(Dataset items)
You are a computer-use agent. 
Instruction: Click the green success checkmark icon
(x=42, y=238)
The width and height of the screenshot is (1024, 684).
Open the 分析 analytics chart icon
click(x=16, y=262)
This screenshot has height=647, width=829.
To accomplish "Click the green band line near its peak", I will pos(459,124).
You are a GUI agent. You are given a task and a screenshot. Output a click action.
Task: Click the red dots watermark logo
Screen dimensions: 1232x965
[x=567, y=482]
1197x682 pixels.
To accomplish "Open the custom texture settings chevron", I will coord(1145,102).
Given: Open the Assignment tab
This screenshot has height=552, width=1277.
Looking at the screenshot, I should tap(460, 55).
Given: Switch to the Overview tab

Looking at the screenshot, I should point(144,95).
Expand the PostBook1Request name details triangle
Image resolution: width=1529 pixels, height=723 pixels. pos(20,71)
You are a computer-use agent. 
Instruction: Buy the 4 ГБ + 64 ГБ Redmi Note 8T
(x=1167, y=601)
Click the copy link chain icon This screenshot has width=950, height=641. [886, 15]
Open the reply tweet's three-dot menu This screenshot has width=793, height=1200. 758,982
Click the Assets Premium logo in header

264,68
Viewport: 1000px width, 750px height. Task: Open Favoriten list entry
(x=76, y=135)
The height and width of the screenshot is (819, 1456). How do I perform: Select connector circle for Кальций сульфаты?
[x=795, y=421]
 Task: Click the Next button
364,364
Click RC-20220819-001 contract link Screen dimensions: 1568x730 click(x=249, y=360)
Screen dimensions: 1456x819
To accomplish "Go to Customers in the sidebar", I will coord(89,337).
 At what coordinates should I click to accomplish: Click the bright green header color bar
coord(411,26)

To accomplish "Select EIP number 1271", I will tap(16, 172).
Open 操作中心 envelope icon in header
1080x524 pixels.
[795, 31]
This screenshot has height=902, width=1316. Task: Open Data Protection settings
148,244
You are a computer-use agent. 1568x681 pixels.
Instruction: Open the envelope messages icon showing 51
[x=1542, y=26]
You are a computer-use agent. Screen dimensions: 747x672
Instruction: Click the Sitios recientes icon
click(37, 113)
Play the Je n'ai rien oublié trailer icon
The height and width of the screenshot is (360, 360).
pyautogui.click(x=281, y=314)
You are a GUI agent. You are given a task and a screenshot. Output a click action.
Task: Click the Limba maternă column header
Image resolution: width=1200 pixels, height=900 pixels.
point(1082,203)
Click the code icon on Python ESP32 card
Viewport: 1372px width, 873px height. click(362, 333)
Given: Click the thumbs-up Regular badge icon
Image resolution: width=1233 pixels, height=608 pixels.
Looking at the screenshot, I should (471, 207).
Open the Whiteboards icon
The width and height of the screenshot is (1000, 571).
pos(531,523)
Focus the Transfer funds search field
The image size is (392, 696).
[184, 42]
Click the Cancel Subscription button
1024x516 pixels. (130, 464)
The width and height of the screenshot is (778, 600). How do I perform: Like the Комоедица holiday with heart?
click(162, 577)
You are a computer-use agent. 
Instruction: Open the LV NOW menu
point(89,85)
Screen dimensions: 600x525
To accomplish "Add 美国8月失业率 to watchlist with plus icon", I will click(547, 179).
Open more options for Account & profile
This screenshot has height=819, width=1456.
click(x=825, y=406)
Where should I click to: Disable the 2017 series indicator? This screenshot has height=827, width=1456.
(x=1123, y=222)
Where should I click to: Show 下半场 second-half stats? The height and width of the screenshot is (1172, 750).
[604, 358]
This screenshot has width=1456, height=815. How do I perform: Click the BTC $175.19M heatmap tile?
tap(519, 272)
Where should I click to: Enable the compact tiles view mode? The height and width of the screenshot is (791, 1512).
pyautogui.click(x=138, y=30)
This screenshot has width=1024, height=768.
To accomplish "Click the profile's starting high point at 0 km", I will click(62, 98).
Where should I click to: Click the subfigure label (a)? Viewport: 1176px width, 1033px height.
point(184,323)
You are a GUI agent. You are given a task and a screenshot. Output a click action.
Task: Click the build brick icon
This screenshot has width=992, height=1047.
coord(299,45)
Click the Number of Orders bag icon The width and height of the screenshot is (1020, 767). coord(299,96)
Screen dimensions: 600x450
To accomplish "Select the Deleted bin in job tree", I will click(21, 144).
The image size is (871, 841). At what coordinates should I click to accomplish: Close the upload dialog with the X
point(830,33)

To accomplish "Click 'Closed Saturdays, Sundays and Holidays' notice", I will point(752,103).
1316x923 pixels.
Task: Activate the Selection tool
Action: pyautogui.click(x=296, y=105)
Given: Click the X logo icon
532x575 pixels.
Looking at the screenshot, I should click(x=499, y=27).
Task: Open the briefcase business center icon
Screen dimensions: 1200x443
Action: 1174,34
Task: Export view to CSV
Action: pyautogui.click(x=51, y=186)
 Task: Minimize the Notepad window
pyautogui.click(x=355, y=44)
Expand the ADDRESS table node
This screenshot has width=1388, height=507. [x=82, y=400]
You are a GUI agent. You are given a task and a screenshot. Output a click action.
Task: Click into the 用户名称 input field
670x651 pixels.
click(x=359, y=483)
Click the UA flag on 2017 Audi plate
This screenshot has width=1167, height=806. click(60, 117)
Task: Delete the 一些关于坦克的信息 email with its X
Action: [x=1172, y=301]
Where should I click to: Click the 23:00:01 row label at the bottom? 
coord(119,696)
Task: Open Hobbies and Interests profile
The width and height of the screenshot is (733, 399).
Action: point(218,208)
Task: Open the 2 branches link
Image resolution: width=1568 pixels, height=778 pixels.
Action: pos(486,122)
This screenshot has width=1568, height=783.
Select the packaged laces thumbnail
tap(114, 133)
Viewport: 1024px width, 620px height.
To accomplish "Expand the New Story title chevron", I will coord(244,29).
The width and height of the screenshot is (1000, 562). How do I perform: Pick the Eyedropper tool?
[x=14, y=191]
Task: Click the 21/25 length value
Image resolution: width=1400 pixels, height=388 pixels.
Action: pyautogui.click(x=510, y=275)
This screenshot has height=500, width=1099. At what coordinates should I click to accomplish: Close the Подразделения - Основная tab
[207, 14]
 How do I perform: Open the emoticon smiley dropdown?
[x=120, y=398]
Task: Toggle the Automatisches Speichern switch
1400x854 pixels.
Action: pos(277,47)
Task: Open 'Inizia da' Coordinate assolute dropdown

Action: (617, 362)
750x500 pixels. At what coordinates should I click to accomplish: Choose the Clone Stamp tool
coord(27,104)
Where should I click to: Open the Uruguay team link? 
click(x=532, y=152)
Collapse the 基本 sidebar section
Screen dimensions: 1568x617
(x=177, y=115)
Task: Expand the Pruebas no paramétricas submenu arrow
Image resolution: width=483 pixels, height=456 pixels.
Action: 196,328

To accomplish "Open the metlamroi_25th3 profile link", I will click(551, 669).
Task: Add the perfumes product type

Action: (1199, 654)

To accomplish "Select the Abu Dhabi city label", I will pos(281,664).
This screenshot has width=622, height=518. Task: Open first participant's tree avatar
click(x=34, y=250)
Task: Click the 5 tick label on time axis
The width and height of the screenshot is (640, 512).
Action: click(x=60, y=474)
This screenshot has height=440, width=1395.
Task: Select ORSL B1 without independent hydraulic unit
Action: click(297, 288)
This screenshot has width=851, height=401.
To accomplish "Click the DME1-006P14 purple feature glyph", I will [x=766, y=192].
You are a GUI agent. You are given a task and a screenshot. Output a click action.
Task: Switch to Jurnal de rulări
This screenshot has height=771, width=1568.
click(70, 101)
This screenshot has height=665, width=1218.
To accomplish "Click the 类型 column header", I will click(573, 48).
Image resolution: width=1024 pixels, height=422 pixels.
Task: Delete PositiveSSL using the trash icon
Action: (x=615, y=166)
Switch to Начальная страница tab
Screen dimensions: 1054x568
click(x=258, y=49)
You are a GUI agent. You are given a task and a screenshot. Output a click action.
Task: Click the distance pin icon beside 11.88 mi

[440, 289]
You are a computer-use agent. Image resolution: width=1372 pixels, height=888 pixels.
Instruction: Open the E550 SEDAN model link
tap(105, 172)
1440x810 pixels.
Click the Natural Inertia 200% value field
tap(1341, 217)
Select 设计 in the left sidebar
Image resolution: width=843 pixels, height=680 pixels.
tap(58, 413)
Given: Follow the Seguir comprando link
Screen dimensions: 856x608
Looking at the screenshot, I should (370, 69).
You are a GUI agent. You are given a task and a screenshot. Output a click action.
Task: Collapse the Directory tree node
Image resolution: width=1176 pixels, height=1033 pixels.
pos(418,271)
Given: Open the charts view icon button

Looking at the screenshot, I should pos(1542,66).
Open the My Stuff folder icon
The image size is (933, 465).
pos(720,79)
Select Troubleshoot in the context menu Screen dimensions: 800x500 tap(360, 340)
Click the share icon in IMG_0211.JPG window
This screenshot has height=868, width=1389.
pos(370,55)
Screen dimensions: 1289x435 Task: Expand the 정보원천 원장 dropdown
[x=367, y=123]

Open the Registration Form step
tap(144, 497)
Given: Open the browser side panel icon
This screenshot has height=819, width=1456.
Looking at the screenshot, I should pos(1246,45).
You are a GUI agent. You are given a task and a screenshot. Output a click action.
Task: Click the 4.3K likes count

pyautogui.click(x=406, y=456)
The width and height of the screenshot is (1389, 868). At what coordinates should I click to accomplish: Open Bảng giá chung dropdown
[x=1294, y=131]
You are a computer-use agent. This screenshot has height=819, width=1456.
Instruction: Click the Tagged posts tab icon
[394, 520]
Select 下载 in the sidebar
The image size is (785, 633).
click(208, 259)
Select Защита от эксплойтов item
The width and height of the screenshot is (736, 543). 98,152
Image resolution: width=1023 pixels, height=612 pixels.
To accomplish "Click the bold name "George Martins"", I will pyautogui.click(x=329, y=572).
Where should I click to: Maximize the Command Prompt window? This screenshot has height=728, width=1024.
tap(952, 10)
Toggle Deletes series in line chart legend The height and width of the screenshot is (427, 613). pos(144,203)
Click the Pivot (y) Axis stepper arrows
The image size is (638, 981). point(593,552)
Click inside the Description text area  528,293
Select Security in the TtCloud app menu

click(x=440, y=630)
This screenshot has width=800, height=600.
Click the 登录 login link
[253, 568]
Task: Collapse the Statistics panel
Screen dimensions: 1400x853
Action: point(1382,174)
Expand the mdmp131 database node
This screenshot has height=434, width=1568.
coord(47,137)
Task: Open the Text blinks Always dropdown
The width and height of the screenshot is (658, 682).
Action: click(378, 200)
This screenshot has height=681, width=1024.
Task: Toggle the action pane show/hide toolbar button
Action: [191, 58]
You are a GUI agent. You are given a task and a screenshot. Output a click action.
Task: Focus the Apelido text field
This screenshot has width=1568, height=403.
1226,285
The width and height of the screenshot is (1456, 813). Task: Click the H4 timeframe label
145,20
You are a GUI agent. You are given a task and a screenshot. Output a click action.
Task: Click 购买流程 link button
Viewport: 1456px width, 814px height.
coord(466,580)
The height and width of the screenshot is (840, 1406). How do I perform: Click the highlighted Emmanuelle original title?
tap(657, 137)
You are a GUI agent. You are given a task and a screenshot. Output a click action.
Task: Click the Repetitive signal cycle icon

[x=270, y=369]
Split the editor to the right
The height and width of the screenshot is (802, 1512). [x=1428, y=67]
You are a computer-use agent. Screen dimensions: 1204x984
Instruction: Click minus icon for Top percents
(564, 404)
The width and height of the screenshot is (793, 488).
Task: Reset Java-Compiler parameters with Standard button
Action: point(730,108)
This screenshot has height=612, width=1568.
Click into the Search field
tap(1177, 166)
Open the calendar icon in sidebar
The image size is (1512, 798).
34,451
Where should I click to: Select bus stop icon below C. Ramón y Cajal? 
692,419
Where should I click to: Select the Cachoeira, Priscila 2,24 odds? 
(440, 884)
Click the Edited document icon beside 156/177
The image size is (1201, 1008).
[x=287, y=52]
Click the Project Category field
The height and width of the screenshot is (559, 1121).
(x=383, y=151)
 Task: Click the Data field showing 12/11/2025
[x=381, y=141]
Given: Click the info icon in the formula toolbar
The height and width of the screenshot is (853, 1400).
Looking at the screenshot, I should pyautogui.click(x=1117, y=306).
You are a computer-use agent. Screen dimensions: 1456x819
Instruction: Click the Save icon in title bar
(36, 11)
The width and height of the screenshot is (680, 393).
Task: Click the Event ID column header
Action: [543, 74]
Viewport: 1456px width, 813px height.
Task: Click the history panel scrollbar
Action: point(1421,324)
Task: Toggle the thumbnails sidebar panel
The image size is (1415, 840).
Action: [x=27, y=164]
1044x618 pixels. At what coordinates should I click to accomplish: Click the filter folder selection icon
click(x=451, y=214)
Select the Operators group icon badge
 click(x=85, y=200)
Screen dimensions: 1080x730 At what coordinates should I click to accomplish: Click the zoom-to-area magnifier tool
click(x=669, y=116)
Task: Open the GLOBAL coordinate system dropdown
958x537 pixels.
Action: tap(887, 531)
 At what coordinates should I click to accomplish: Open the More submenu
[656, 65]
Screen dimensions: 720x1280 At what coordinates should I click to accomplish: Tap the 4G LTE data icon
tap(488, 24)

EXERCISE » Rewrite the data above as a numbered list, starting at the line that contains "Where should I click to: Maximize" and ending at the line that contains "Action: point(730,108)". Leave out any blank lines.

EXERCISE SOLUTION »
1. Where should I click to: Maximize the Command Prompt window? This screenshot has height=728, width=1024.
2. tap(952, 10)
3. Toggle Deletes series in line chart legend The height and width of the screenshot is (427, 613). pos(144,203)
4. Click the Pivot (y) Axis stepper arrows
5. The image size is (638, 981). point(593,552)
6. Click inside the Description text area  528,293
7. Select Security in the TtCloud app menu
8. click(x=440, y=630)
9. This screenshot has width=800, height=600.
10. Click the 登录 login link
11. [253, 568]
12. Task: Collapse the Statistics panel
13. Screen dimensions: 1400x853
14. Action: point(1382,174)
15. Expand the mdmp131 database node
16. This screenshot has height=434, width=1568.
17. coord(47,137)
18. Task: Open the Text blinks Always dropdown
19. The width and height of the screenshot is (658, 682).
20. Action: click(378, 200)
21. This screenshot has height=681, width=1024.
22. Task: Toggle the action pane show/hide toolbar button
23. Action: [191, 58]
24. You are a GUI agent. You are given a task and a screenshot. Output a click action.
25. Task: Focus the Apelido text field
26. This screenshot has width=1568, height=403.
27. 1226,285
28. The width and height of the screenshot is (1456, 813). Task: Click the H4 timeframe label
29. 145,20
30. You are a GUI agent. You are given a task and a screenshot. Output a click action.
31. Task: Click 购买流程 link button
32. Viewport: 1456px width, 814px height.
33. coord(466,580)
34. The height and width of the screenshot is (840, 1406). How do I perform: Click the highlighted Emmanuelle original title?
35. tap(657, 137)
36. You are a GUI agent. You are given a task and a screenshot. Output a click action.
37. Task: Click the Repetitive signal cycle icon
38. [x=270, y=369]
39. Split the editor to the right
40. The height and width of the screenshot is (802, 1512). [x=1428, y=67]
41. You are a computer-use agent. Screen dimensions: 1204x984
42. Instruction: Click minus icon for Top percents
43. (564, 404)
44. The width and height of the screenshot is (793, 488).
45. Task: Reset Java-Compiler parameters with Standard button
46. Action: point(730,108)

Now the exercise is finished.